▶ [Data excerpts]:
+---+

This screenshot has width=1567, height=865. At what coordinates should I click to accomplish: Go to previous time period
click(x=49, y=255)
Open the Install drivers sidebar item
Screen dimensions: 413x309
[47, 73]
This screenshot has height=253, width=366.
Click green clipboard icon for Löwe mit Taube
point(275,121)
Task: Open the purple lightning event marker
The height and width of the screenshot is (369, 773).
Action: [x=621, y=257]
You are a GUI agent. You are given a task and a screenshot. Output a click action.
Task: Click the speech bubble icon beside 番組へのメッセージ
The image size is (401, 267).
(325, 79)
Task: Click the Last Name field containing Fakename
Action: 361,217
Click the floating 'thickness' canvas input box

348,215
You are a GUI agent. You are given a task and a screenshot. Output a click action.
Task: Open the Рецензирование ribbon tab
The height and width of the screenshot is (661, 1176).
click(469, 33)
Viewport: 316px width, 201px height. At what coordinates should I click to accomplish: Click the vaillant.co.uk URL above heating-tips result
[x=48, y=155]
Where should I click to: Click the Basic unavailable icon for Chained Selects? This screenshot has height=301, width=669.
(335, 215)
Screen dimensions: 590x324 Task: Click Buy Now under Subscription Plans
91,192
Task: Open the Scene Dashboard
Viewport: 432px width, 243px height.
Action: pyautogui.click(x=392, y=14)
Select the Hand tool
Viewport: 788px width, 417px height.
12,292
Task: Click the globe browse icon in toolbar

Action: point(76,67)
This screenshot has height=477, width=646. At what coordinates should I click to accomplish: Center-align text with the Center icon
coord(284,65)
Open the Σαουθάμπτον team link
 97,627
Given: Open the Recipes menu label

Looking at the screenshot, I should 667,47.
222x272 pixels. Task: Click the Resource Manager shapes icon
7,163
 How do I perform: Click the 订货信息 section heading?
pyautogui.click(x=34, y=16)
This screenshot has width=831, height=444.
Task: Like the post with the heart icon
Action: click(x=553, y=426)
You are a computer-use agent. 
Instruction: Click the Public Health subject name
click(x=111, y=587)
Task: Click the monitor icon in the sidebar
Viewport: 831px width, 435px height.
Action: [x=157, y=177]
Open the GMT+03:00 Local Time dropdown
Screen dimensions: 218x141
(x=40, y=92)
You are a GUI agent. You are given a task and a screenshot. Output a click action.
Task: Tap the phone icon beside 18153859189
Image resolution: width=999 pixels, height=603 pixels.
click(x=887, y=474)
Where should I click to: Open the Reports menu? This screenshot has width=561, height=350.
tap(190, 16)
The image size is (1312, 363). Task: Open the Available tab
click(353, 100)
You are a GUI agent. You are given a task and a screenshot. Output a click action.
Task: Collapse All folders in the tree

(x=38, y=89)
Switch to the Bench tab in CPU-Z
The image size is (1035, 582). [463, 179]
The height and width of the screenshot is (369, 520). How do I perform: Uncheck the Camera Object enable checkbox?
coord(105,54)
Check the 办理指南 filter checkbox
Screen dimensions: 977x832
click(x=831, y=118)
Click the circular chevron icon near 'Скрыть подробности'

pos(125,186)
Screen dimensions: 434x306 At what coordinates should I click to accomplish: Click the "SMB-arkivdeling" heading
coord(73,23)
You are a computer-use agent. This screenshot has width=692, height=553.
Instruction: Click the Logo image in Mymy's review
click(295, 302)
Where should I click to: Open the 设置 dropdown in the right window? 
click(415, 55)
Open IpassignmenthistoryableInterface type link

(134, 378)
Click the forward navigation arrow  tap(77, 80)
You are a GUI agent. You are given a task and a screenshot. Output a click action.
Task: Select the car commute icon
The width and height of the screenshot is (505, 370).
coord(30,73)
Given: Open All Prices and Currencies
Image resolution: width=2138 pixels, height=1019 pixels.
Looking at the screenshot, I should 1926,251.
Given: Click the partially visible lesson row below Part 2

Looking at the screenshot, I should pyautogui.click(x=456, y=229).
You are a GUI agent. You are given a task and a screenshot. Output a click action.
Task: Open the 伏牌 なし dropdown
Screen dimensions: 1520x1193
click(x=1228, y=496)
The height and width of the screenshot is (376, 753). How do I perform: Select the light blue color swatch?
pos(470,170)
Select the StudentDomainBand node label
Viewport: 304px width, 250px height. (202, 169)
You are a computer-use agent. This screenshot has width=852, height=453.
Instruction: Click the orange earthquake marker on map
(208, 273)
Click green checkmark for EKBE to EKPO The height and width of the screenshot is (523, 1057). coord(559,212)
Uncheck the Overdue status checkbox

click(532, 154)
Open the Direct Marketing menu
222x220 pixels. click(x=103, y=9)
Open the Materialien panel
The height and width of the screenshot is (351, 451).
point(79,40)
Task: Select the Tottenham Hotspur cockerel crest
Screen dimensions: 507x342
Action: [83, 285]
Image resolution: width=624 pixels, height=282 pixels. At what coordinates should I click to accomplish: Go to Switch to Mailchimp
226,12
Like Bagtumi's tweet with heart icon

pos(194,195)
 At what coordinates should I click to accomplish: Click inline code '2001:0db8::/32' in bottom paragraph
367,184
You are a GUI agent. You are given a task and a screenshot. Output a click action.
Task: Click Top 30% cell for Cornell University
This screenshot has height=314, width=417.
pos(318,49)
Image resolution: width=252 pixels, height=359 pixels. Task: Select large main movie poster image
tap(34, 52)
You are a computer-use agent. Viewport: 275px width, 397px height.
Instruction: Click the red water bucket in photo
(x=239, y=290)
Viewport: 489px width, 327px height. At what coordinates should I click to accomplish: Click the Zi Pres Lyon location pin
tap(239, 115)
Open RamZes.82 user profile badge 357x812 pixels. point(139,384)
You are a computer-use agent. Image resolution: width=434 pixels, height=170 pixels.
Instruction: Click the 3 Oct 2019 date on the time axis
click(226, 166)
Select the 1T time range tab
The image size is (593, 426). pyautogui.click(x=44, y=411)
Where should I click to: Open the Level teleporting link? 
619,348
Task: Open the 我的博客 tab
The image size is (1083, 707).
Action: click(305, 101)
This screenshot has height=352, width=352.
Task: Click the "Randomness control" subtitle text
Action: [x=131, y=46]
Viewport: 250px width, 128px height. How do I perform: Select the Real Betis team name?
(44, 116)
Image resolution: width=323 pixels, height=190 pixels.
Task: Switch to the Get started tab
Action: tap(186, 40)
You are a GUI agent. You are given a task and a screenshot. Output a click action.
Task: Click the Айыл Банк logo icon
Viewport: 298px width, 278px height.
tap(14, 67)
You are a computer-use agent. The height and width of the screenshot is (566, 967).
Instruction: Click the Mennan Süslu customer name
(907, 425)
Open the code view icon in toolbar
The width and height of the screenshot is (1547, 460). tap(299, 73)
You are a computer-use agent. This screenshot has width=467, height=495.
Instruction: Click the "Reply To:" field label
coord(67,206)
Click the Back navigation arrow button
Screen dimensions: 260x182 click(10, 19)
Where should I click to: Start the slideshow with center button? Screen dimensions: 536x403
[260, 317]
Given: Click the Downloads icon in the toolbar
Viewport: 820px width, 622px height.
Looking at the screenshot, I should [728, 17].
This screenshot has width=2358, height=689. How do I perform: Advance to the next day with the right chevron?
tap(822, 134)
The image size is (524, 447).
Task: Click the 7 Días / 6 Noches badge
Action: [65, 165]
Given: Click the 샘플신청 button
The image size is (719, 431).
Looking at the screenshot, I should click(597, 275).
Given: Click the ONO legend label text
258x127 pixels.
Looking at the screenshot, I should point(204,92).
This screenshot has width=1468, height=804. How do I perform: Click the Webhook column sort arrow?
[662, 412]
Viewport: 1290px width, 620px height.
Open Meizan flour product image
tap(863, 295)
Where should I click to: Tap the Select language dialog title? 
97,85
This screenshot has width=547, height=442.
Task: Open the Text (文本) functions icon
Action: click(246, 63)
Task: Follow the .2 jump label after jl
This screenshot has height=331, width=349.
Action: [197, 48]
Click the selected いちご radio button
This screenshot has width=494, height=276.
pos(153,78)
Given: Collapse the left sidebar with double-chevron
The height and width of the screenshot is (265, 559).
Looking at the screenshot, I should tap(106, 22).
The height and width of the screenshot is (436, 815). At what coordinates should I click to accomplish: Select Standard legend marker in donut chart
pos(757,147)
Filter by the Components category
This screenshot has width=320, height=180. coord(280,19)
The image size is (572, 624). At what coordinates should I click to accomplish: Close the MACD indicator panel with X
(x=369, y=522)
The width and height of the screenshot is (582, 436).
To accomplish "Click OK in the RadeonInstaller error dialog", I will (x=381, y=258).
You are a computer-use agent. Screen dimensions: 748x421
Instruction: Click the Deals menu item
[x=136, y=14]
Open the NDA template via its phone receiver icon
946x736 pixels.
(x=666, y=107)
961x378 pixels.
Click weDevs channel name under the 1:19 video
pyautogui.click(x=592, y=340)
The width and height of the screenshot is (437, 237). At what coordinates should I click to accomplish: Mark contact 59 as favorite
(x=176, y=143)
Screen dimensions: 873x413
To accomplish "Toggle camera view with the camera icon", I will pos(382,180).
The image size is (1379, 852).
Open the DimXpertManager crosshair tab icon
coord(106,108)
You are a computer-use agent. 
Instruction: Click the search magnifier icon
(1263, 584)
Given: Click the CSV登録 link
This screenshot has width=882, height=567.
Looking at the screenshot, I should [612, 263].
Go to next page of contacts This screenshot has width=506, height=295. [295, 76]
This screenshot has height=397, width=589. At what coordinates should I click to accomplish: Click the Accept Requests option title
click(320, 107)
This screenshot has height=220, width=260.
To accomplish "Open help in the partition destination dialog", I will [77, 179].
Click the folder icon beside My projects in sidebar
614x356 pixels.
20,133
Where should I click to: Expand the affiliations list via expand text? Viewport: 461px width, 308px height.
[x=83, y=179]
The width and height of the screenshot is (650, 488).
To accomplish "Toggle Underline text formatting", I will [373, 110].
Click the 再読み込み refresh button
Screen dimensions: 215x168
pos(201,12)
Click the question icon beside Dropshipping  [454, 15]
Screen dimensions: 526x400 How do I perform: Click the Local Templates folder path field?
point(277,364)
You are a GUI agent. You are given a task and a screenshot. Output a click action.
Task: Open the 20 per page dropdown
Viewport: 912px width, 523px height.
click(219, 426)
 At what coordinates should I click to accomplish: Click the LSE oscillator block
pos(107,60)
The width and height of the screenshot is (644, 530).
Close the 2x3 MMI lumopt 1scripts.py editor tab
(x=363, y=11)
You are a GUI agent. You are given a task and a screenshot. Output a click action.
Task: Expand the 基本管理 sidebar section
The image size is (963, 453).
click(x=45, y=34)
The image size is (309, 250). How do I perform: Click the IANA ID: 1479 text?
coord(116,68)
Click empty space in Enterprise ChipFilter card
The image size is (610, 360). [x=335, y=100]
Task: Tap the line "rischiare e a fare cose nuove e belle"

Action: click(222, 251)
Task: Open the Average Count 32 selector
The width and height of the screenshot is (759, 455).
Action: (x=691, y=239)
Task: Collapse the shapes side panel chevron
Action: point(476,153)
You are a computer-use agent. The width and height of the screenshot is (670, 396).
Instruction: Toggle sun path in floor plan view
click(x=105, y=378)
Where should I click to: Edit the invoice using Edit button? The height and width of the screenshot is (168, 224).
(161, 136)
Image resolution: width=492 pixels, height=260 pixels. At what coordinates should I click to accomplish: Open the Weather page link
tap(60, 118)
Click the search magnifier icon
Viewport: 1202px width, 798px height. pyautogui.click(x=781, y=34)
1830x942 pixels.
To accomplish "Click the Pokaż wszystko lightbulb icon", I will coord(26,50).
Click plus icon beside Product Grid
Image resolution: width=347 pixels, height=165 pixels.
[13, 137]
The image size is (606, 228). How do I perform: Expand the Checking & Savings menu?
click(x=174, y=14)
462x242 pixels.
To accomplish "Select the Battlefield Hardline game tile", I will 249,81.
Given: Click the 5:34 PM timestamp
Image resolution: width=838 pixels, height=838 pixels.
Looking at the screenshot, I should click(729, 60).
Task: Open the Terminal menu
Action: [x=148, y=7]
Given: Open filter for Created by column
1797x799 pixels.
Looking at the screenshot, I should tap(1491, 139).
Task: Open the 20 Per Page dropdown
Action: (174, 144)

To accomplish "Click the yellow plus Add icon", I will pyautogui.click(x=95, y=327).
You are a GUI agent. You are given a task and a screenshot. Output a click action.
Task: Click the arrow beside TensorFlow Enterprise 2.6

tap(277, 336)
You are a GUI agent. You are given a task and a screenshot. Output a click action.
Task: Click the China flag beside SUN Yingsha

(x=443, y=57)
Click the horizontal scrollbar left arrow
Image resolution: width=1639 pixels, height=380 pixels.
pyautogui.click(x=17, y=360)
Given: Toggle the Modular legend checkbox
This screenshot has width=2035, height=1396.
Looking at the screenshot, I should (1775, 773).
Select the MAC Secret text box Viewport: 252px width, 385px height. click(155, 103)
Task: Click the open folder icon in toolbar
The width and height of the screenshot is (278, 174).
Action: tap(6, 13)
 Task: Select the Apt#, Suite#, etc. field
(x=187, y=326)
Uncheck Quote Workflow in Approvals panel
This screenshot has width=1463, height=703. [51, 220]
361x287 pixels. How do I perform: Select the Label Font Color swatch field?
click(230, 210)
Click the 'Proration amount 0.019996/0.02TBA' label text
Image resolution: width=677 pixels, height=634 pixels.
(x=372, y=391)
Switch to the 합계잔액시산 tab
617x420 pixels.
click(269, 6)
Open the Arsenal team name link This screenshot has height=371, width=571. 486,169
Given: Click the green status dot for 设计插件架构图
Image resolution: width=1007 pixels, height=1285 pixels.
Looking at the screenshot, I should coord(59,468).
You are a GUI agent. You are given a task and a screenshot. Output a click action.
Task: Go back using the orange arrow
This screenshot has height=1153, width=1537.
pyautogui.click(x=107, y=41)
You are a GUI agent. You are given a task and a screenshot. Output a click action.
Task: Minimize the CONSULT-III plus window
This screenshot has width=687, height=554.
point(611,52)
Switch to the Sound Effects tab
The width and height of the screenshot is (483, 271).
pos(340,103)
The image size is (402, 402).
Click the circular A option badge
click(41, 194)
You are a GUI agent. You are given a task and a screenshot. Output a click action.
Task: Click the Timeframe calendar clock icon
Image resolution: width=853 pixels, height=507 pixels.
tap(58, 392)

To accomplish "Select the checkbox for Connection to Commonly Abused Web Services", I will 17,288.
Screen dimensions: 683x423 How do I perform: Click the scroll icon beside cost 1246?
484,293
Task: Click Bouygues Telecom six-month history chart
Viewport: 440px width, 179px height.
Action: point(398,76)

+---+

▶ [DESCRIPTION OF THE TASK]: Within these records, how many lines include the word "left"? The reply should be that number alone.

▶ [PROBLEM SOLUTION]: 2